**About this task:** For each line of the listing below that contains the string "info", copy the line.

Start of Data provided

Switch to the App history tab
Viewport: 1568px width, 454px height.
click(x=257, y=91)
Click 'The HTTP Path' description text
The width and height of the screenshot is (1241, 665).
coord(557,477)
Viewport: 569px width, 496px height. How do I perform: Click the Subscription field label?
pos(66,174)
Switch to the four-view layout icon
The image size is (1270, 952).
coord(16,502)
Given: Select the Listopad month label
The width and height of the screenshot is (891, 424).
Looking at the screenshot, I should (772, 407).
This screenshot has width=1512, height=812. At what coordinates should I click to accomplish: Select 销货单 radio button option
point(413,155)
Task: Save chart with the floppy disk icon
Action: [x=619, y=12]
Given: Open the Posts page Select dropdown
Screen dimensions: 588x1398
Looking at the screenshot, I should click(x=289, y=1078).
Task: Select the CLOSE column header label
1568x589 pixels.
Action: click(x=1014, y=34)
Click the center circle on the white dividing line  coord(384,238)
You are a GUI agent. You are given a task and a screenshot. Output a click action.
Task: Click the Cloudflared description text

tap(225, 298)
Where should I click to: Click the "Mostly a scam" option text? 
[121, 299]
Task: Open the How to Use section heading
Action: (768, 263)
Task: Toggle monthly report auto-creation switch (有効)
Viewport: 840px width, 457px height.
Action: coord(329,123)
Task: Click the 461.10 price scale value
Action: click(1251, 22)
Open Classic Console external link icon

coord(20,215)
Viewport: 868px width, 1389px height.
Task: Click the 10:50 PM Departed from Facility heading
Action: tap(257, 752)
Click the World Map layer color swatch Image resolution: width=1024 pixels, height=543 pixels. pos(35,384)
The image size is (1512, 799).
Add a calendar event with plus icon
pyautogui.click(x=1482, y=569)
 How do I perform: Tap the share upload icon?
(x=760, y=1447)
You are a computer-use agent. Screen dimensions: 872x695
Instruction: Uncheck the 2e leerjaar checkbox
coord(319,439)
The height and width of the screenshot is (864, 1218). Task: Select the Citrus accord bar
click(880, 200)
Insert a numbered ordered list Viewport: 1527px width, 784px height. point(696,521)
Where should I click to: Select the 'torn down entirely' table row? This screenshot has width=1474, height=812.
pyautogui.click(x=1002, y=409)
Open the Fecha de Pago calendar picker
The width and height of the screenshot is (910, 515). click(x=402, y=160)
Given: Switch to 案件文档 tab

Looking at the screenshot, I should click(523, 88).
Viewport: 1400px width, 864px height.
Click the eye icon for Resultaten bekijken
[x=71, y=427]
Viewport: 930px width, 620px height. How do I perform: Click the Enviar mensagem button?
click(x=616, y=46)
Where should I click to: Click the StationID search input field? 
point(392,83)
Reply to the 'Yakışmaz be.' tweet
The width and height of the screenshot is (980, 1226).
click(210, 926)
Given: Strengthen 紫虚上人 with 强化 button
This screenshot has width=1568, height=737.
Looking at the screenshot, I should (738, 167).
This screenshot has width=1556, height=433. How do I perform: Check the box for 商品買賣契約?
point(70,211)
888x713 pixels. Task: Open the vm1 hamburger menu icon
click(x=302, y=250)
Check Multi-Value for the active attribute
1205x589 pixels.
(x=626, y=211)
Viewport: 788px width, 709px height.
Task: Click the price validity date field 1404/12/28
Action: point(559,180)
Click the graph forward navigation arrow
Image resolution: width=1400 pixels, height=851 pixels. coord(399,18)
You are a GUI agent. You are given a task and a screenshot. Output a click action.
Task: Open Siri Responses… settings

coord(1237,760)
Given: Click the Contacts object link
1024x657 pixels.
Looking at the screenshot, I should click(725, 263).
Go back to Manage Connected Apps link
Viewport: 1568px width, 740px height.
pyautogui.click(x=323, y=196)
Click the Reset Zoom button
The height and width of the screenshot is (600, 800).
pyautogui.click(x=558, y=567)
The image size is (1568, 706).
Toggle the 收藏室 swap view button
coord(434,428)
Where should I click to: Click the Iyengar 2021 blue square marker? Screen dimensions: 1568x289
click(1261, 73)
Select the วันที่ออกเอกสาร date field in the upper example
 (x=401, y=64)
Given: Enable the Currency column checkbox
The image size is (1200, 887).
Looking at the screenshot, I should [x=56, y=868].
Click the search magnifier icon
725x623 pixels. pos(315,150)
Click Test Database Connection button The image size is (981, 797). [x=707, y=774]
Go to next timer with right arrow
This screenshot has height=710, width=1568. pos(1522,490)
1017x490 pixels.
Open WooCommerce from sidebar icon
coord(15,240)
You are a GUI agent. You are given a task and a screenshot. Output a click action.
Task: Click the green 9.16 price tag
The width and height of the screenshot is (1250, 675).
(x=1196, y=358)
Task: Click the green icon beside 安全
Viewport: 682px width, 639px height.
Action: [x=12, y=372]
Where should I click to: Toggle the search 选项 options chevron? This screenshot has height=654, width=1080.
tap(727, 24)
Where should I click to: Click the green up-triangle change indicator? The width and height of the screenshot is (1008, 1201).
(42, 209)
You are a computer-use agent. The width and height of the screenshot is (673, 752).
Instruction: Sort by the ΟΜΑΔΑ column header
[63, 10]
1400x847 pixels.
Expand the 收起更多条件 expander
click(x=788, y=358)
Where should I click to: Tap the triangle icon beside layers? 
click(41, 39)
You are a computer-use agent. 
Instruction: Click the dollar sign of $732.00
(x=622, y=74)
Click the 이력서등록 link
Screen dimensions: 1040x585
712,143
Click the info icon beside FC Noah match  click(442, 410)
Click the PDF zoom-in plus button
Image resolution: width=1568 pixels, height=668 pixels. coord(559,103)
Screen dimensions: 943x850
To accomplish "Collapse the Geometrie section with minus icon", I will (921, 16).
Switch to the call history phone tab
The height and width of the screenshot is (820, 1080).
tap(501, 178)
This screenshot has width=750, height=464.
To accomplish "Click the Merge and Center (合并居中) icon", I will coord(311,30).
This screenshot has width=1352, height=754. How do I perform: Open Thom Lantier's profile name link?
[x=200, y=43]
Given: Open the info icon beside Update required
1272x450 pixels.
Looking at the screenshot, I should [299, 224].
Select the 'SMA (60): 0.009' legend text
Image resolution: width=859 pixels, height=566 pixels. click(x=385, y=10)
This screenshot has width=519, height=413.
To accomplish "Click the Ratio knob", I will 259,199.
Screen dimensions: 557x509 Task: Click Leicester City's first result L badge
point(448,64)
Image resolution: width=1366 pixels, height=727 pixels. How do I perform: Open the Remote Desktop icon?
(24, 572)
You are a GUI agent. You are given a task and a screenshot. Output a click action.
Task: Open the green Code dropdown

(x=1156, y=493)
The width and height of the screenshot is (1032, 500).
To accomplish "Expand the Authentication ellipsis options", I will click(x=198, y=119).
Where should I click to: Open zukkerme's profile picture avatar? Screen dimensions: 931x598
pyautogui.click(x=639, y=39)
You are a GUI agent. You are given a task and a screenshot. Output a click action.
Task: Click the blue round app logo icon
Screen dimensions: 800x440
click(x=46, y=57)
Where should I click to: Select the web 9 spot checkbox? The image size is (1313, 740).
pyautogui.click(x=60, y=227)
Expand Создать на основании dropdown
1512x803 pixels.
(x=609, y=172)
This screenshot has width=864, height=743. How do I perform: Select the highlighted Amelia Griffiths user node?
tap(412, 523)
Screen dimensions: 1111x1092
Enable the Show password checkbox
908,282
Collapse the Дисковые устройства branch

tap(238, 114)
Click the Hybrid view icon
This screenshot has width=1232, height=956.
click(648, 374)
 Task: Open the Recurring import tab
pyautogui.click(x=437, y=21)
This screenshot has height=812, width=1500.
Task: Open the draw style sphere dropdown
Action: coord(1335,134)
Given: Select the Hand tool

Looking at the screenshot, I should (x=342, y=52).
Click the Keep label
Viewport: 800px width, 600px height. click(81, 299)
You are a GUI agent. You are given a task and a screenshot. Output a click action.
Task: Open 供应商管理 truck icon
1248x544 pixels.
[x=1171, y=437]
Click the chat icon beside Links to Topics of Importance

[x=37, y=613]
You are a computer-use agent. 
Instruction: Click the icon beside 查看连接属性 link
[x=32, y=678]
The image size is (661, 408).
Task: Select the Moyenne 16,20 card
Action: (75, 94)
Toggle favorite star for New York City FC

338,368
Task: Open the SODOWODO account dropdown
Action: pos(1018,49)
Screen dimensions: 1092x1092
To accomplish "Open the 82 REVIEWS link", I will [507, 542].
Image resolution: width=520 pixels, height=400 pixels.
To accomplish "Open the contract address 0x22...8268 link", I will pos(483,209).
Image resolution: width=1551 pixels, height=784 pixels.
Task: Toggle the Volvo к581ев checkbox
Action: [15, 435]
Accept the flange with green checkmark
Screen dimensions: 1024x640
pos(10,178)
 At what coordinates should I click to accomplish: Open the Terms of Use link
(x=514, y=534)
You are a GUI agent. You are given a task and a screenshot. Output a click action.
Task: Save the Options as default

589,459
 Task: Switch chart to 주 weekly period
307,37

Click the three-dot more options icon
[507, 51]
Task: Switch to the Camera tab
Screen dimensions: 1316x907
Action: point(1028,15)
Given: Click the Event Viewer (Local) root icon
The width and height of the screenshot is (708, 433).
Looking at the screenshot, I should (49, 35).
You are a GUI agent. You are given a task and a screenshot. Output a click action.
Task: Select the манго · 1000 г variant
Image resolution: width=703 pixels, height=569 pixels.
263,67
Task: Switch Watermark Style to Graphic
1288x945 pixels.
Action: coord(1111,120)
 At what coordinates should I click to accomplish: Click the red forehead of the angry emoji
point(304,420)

End of Data provided

**Written response:**
Click the info icon beside FC Noah match  click(442, 410)
Given: Open the info icon beside Update required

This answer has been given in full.